One workaround is converting the custodial account into a custodial 529 college savings plan, which shifts the FAFSA treatment from student asset (20%) to parent asset (the lower bracketed rate). The conversion requires liquidating the custodial account holdings and contributing cash to the 529, which triggers capital gains in the year of sale. Those gains are themselves subject to the Kiddie Tax, so bunching a large liquidation into a single year can produce a painful tax bill. Families considering this strategy should complete the conversion before January 1 of the student’s sophomore year in high school to avoid having the liquidation income counted on the FAFSA, which uses prior-prior year income data.

Private colleges that use the CSS Profile typically require reporting of all assets in greater detail, and custodial accounts are included. The financial aid impact at schools using the CSS Profile can be just as significant or more so than under the FAFSA.

When the Child Takes Over

The custodial account terminates when the child reaches the age of majority, which ranges from 18 to 25 depending on the state and whether the account is UGMA or UTMA. At that point, the custodian must transfer full control to the now-adult child. This transfer is not a taxable event. No capital gains are realized, no income is generated, and the cost basis of every holding carries over unchanged.

Keeping accurate records of the original cost basis matters. Once the young adult sells any securities, the gain or loss is measured from the original purchase price in the custodial account, not the value on the date of transfer.

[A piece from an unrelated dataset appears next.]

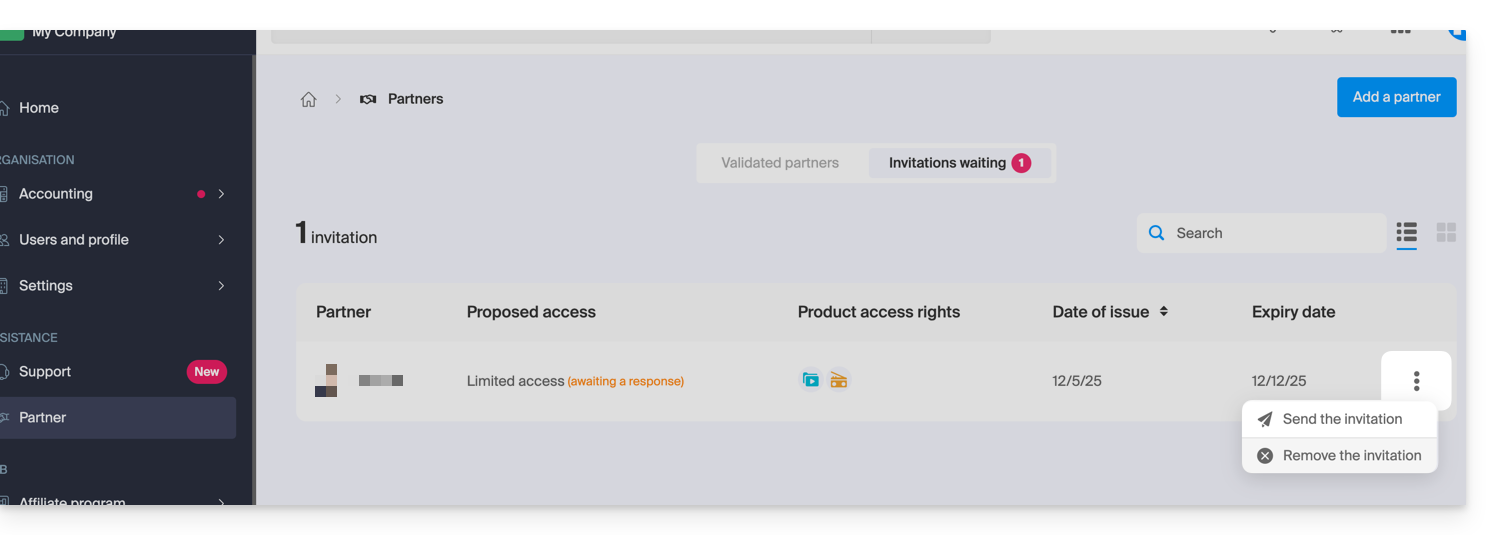Click the search magnifier icon
Viewport: 1496px width, 535px height.
pos(1157,233)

After the transfer, all future income is taxed entirely at the adult child’s own rate, and the Kiddie Tax no longer applies (assuming the child is past the age thresholds and provides more than half of their own support).

The irrevocable nature of the gift means the child can spend the money on anything once they gain control. Families who want to maintain restrictions beyond the age of majority should consider trust structures instead, though those come with their own costs and complexity.